Question

A can do a piece of work in 18 days. He worked at it for 12 days and B finished the remaining work in 8 days. B alone can do the whole work in
Options:
1) 16 days
2) 24 days
3) 28 days
4) 29 days

Answer

**step1** Understanding A's total work time

The problem states that A can do a piece of work in 18 days. This means that if we consider the whole work as one complete task, A takes 18 days to finish it entirely.

**step2** Calculating A's daily work rate

Since A can do the whole work in 18 days, in one day, A completes $$\frac{1}{18}$$ of the total work. We can imagine the work is divided into 18 equal parts, and A completes one part each day.

**step3** Calculating the work done by A in 12 days

A worked for 12 days. Since A completes $$\frac{1}{18}$$ of the work each day, in 12 days, A completed $$12 \times \frac{1}{18}$$ of the work. This is equal to $$\frac{12}{18}$$ of the work.

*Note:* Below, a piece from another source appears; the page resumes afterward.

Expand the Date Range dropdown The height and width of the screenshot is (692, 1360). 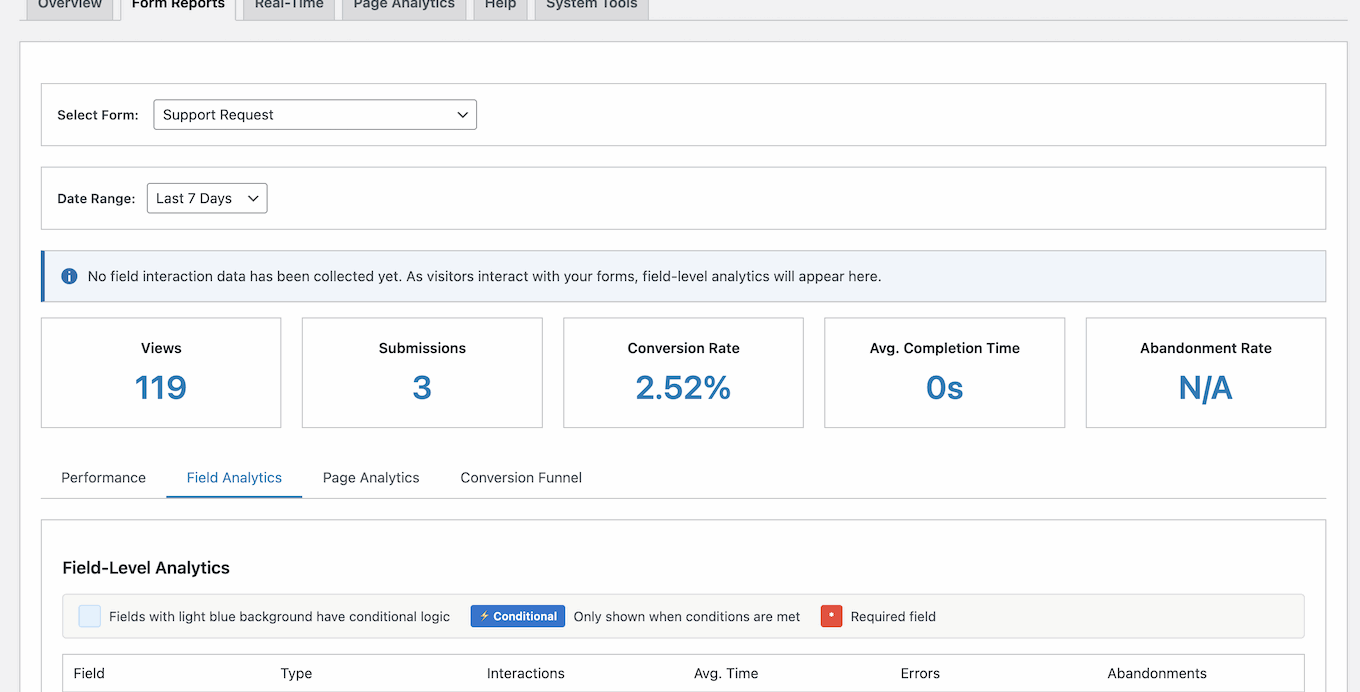[x=207, y=198]
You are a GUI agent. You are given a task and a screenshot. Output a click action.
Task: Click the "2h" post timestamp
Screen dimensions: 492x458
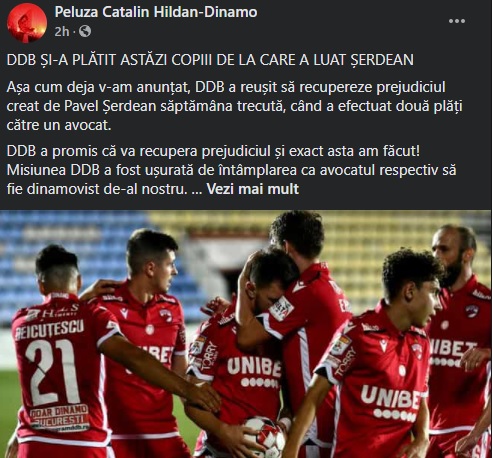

**step4** Simplifying the fraction of work done by A

The fraction $$\frac{12}{18}$$ can be simplified. We can divide both the numerator (12) and the denominator (18) by their greatest common factor, which is 6. So, $$\frac{12 \div 6}{18 \div 6} = \frac{2}{3}$$. This means A completed $$\frac{2}{3}$$ of the total work.

**step5** Calculating the remaining work

The total work is considered as 1 whole. If A completed $$\frac{2}{3}$$ of the work, the remaining work is found by subtracting the work A did from the whole work: $$1 - \frac{2}{3}$$. To do this, we think of 1 as $$\frac{3}{3}$$. So, the remaining work is $$\frac{3}{3} - \frac{2}{3} = \frac{1}{3}$$.

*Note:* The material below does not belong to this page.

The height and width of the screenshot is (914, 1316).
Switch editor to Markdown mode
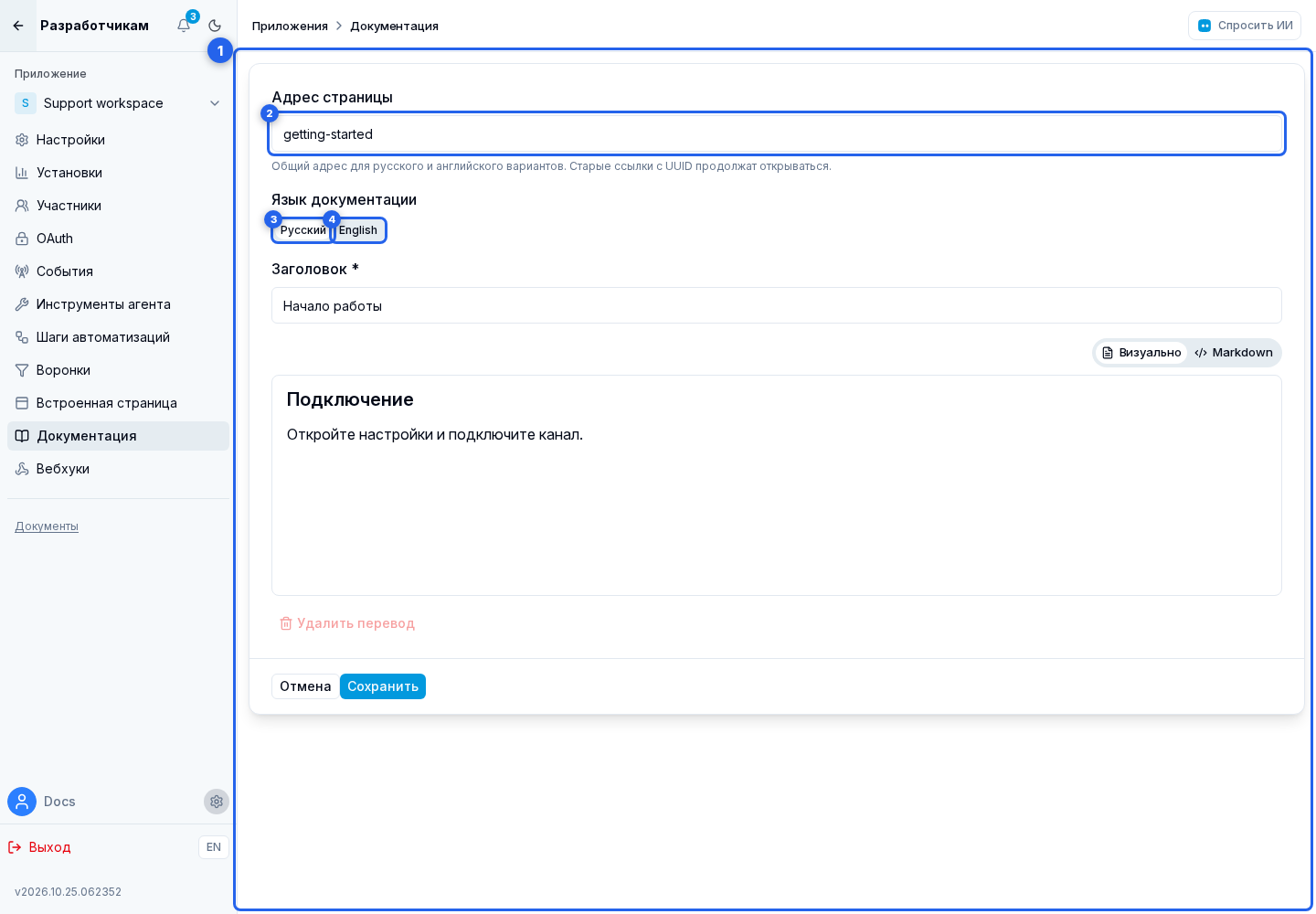click(x=1233, y=353)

**step6** Understanding B's contribution to the remaining work

The problem states that B finished the remaining work in 8 days. The remaining work, as calculated in the previous step, is $$\frac{1}{3}$$ of the total work.

**step7** Calculating B's daily work rate

If B completed $$\frac{1}{3}$$ of the work in 8 days, we need to find out how much work B completes in 1 day. To do this, we divide the amount of work by the number of days: $$\frac{1}{3} \div 8$$. This is the same as multiplying $$\frac{1}{3}$$ by $$\frac{1}{8}$$, which gives us $$\frac{1 \times 1}{3 \times 8} = \frac{1}{24}$$. So, B completes $$\frac{1}{24}$$ of the total work each day.

**step8** Calculating days B takes to complete the whole work alone

If B completes $$\frac{1}{24}$$ of the work each day, it means B completes 1 part out of 24 equal parts of the work each day. To complete the entire work (all 24 parts), B would need 24 days. Therefore, B alone can do the whole work in 24 days.